◆ **MATERIAL FOR THE TASK**
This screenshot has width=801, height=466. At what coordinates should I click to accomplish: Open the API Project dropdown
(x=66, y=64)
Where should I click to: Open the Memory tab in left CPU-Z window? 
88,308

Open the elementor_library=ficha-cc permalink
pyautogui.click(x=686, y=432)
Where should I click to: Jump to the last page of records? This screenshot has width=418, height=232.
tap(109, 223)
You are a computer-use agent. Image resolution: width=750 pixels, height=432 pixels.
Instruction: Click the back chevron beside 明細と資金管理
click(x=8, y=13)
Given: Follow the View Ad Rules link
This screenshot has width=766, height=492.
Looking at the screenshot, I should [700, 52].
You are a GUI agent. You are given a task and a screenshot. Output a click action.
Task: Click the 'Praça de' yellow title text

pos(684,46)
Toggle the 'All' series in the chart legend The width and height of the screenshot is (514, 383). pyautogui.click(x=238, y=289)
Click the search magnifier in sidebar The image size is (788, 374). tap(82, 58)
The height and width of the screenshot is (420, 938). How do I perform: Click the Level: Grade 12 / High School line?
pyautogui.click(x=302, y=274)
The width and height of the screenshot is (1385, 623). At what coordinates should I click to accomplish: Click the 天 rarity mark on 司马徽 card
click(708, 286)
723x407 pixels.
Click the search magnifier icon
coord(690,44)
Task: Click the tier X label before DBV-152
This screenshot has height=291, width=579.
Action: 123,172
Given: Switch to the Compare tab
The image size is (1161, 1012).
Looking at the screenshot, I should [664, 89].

◆ **ASSIGNMENT**
Each record above should be returned exactly as it appears.

◆ **EXERCISE ANSWER**
This screenshot has width=801, height=466. At what coordinates should I click to accomplish: Open the API Project dropdown
(x=66, y=64)
Where should I click to: Open the Memory tab in left CPU-Z window? 
88,308

Open the elementor_library=ficha-cc permalink
pyautogui.click(x=686, y=432)
Where should I click to: Jump to the last page of records? This screenshot has width=418, height=232.
tap(109, 223)
You are a computer-use agent. Image resolution: width=750 pixels, height=432 pixels.
Instruction: Click the back chevron beside 明細と資金管理
click(x=8, y=13)
Given: Follow the View Ad Rules link
This screenshot has width=766, height=492.
Looking at the screenshot, I should [700, 52].
You are a GUI agent. You are given a task and a screenshot. Output a click action.
Task: Click the 'Praça de' yellow title text

pos(684,46)
Toggle the 'All' series in the chart legend The width and height of the screenshot is (514, 383). pyautogui.click(x=238, y=289)
Click the search magnifier in sidebar The image size is (788, 374). tap(82, 58)
The height and width of the screenshot is (420, 938). How do I perform: Click the Level: Grade 12 / High School line?
pyautogui.click(x=302, y=274)
The width and height of the screenshot is (1385, 623). At what coordinates should I click to accomplish: Click the 天 rarity mark on 司马徽 card
click(708, 286)
723x407 pixels.
Click the search magnifier icon
coord(690,44)
Task: Click the tier X label before DBV-152
This screenshot has height=291, width=579.
Action: 123,172
Given: Switch to the Compare tab
The image size is (1161, 1012).
Looking at the screenshot, I should [664, 89].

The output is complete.